A state might be tempted to put a proposed amendment to a public referendum before the legislature acts on it. The Supreme Court shut that door in Hawke v. Smith (1920), ruling that when Article V says “legislatures,” it means the legislative body itself, not the broader lawmaking process a state constitution might define. Ohio had tried to require a statewide vote on the Eighteenth Amendment, and the Court held that the state’s referendum requirement was “inconsistent with the Constitution of the United States.”9Justia Law. Hawke v Smith, 253 US 221 (1920) Ratification, the Court explained, is not ordinary legislation; it is simply the state expressing its consent to a federal proposal. States can vote yes or no, but they cannot bolt extra procedural steps onto the process.

Ratification Deadlines

Article V says nothing about how long states have to ratify a proposed amendment. In theory, a proposal could sit pending indefinitely. The Supreme Court addressed this gap in Dillon v. Gloss (1921), holding that Congress has the power to set a “definite period for ratification” as part of its authority to determine the mode of ratification.10Library of Congress. Dillon v Gloss, 256 US 368 (1921)

Starting with the Eighteenth Amendment in 1917, Congress has typically included a seven-year ratification deadline.11U.S. Constitution Annotated.

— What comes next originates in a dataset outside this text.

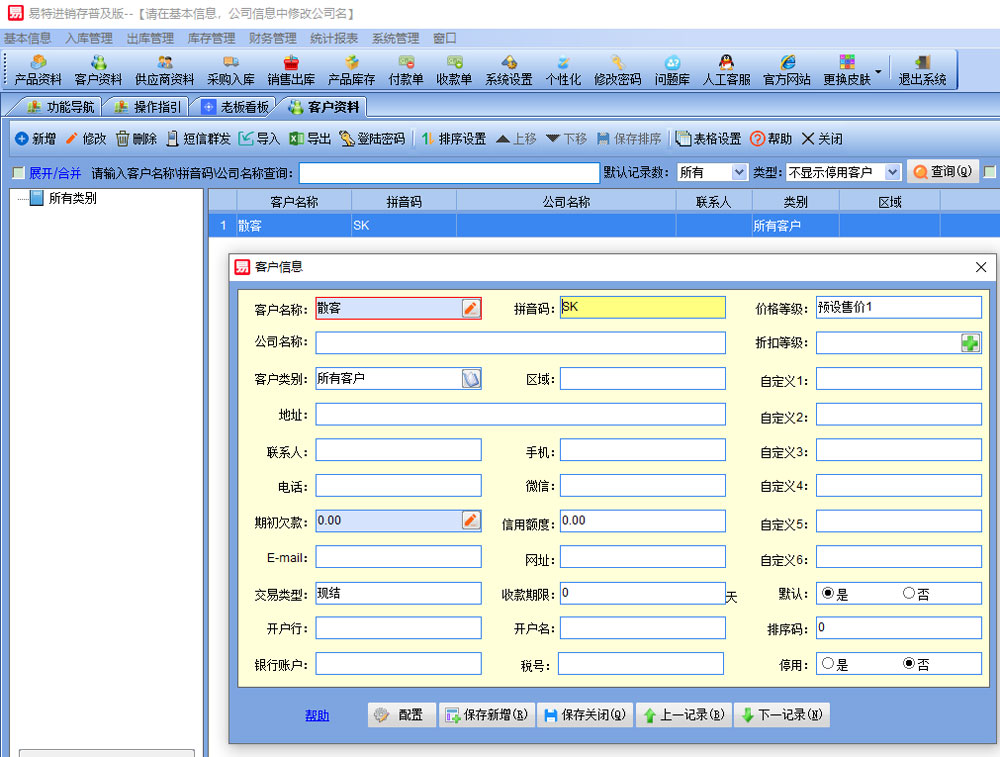Image resolution: width=1000 pixels, height=757 pixels.
Task: Switch to the 老板看板 tab
Action: pos(235,107)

Congressional Deadlines for Ratification of an Amendment Where Congress places that deadline has generated legal controversy. The Eighteenth Amendment put its deadline inside the amendment’s text. Later proposals, including the Equal Rights Amendment, placed the deadline in the proposing clause of the joint resolution rather than in the amendment itself. Some have argued that a deadline outside the amendment text is easier for Congress to extend, but the Department of Justice’s Office of Legal Counsel advised in 2020 that Congress lacks the authority to extend or revive a deadline once it has been set, without restarting the entire Article V process from scratch.12Library of Congress. Congressional Deadlines for Ratification of an Amendment

Can a State Take Back Its Vote?

If a state ratifies an amendment and later regrets it, the legal picture is murky. The Supreme Court addressed this in Coleman v. Miller (1939) and essentially punted, holding that whether a state can rescind a prior ratification is a “political question” for Congress to decide rather than one for courts to resolve.13Library of Congress. Coleman v Miller, 307 US 433 (1939) Historical practice cuts against rescission: during Reconstruction, Congress counted ratifications from states that had tried to withdraw their approval of the Fourteenth Amendment. But because no definitive legal rule exists, a future rescission fight would land back in Congress’s lap, and the outcome would depend on the political dynamics of the moment.

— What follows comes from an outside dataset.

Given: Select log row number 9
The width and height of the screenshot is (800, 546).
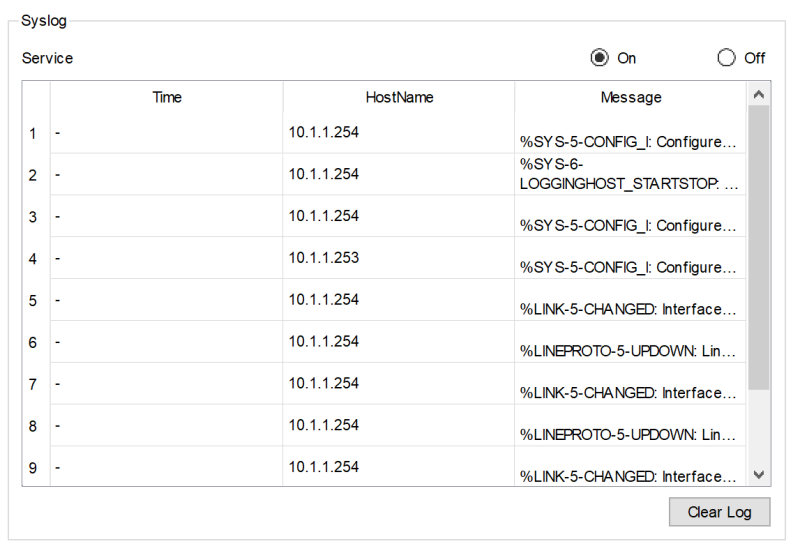Looking at the screenshot, I should click(x=33, y=468).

A state that initially rejects a proposed amendment, on the other hand, can clearly change course. Several states voted against the Fourteenth and Fifteenth Amendments before reversing themselves, and those later ratifications counted without controversy.

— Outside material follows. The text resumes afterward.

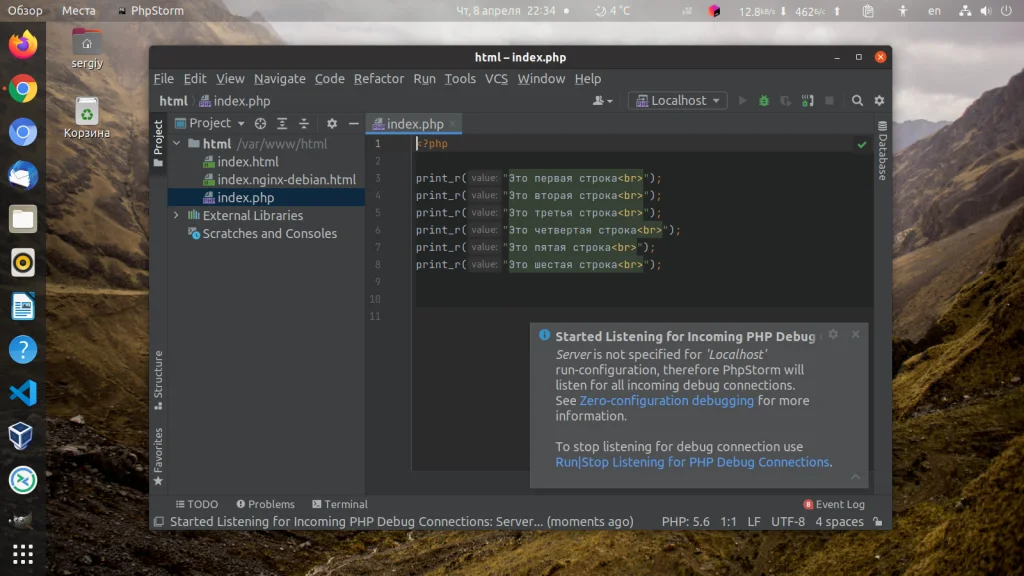
Task: Click Collapse All icon in Project panel
Action: click(305, 123)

How a Ratified Amendment Becomes Official

When a state ratifies a proposed amendment, it sends an original or certified copy of its approval to the Archivist of the United States at the National Archives and Records Administration.3National Archives. Constitutional Amendment Process The Office of the Federal Register then examines each document for proper signatures and authentication. This review is about verifying that the paperwork is legally sufficient, not second-guessing the substance of the state’s decision.

Once the Archivist confirms that 38 states have submitted valid ratification documents, the Archivist publishes a certificate identifying which states ratified the amendment and declaring that it has become part of the Constitution.14Office of the Law Revision Counsel. 1 USC 106b That certification is published in the Federal Register and the United States Statutes at Large, giving the public and legal professionals a definitive record of the new constitutional text.3National Archives. Constitutional Amendment Process At that point, the amendment carries the same legal weight as every other provision in the original document. No further action by Congress, the president, or the courts is needed to make it binding law.